### Task prompt
Reproduce word for word the part of the opinion piece below on the President's workload that runs from "However, many of" to "councils and governments.".

### Given text
========================

Kindly reduce President’s load of work

What you need to know:

  • Leaders. This dependency syndrome by us, ministers, holders of other government offices which also makes us to fear, hesitate, refrain or expect our President to be the only one to do all public tasks is not good.

Can somebody reduce the President’s work? I was alarmed to read in Sunday Monitor of October 21 that, “Museveni sacks six over rot in Education”.

The President has responded to allegations of corruption against top Education ministry officials by firing six, including a commissioner and disbanding the ministry’s contract committee. Many Ugandans will be very pleased that the President has acted decisively against corruption on this occasion.

However, many of us wonder whether it is right that the President, busy as he has always been in performing his constitutional, political and legal duties, should be exhausted by being burdened with all duties, responsibilities and chores assigned to and easily performed by government ministers, institutions or officials or other public organs such as the Judiciary, Parliament, numerous commissions, inspectors, tribunals and local councils and governments.

In happy days, numerous tasks which the President is called upon to do today were performed by millions and minions of people. If we love the President and our motherland, we should reflect on the wisdom and effect of overburdening President Museveni with extra work.

Like any other human being, Museveni has limited capacity even though it may be better than that of many Ugandans. He needs breaks from work from time to time. He must sleep normal hours. He needs to relax and enjoy the company of his family and grandchildren. It is medically recommended that a person should have periods of pleasurable and sporting activities.
However, since 1986 Ugandans have tended to ignore other centres of authority and qualified individuals including those that the Constitution has mandated to run, determine, control and dispose of specified duties and functions as a way of assisting the head of State and government.

========================

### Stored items
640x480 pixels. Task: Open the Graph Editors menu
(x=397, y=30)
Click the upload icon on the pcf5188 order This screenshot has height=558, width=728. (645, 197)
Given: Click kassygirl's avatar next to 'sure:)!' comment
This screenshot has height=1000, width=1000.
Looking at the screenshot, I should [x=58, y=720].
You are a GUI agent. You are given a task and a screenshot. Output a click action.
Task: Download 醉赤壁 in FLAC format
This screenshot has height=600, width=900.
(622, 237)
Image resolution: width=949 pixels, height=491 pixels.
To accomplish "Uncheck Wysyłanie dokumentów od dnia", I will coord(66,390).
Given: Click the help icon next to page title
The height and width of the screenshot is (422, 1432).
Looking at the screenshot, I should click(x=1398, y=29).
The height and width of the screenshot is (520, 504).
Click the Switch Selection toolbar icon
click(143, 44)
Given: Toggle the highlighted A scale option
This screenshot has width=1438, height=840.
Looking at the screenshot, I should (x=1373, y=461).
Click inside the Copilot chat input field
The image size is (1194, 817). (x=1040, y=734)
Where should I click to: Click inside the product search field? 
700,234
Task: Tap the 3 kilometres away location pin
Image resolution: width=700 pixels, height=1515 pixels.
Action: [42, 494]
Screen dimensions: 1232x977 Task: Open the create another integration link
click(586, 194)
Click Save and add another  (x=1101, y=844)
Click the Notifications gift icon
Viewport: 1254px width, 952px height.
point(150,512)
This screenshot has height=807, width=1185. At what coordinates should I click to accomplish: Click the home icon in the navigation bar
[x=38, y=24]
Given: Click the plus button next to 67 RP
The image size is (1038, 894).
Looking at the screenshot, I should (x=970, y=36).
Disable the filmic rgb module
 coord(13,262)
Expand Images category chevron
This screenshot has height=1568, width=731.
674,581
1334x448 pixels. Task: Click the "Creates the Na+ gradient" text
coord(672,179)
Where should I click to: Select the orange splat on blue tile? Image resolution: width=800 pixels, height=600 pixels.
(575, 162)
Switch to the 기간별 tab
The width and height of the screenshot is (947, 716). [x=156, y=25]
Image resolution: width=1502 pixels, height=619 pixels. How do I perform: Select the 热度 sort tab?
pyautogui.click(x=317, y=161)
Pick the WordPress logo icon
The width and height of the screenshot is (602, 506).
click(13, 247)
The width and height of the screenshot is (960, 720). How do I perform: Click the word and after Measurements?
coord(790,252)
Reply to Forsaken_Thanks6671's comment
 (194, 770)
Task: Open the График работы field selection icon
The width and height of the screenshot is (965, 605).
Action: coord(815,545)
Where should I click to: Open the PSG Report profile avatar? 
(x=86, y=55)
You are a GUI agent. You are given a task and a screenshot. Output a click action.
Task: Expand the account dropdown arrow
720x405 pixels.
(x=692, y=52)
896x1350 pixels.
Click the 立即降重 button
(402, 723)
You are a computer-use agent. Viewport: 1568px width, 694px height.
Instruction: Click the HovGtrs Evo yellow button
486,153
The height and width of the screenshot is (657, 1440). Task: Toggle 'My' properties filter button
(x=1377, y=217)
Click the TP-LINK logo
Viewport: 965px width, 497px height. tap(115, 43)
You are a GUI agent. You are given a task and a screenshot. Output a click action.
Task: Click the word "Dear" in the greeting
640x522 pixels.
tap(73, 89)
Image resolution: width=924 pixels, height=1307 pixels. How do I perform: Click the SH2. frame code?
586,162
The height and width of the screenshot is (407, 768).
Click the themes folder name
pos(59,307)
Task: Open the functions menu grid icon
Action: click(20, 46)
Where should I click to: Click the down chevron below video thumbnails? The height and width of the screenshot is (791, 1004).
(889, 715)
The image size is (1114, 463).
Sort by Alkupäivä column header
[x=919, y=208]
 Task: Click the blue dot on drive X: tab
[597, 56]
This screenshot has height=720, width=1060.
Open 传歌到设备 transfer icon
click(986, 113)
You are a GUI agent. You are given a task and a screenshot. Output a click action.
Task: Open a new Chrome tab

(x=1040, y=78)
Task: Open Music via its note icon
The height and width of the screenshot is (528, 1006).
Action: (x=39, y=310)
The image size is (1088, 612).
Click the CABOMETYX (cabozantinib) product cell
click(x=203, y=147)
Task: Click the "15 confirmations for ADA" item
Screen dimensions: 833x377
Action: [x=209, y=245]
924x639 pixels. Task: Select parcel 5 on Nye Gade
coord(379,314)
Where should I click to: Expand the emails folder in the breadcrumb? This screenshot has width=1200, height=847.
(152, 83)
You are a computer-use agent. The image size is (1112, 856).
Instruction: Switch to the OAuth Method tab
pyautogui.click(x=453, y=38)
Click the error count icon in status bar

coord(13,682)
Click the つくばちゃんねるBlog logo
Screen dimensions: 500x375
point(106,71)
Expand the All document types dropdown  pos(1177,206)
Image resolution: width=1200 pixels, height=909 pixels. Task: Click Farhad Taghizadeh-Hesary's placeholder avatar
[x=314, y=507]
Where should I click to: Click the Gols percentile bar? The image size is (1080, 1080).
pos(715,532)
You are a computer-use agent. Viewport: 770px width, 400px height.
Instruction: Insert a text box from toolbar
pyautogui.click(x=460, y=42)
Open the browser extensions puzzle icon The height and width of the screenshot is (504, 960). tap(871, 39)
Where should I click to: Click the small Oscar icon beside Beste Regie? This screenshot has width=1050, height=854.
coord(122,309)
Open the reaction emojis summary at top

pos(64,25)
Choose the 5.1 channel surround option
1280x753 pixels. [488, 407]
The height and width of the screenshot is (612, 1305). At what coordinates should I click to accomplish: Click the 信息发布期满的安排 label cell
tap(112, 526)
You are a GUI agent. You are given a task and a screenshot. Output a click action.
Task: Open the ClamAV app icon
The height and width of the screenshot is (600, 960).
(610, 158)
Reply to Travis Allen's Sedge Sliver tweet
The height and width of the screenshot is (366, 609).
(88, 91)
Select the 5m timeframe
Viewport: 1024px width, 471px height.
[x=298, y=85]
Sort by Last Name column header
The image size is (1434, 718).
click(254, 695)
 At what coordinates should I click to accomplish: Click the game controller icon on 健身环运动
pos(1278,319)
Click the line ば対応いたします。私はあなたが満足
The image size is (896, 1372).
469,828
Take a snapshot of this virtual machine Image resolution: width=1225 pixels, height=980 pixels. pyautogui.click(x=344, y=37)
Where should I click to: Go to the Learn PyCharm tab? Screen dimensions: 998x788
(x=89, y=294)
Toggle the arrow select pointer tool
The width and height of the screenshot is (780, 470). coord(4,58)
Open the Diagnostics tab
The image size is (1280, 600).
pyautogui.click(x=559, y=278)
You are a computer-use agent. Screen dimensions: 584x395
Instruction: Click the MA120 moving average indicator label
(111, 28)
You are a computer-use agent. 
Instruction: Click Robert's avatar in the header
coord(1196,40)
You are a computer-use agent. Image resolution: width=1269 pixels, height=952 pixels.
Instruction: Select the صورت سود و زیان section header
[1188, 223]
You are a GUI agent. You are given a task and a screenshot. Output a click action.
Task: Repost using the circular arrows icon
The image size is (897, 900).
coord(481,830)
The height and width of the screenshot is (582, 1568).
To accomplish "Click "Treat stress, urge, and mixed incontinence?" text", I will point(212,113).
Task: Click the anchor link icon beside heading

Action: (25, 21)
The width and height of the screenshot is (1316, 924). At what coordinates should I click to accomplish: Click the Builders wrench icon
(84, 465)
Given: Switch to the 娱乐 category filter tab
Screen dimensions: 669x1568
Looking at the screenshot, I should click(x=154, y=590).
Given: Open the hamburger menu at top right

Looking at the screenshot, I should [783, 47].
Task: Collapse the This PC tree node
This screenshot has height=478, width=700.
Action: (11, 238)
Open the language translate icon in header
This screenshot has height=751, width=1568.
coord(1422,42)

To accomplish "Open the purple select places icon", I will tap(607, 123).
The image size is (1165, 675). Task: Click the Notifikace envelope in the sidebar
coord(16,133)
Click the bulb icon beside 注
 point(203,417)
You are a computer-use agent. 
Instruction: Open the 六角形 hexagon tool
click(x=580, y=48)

========================

### Written reply
However, many of us wonder whether it is right that the President, busy as he has always been in performing his constitutional, political and legal duties, should be exhausted by being burdened with all duties, responsibilities and chores assigned to and easily performed by government ministers, institutions or officials or other public organs such as the Judiciary, Parliament, numerous commissions, inspectors, tribunals and local councils and governments.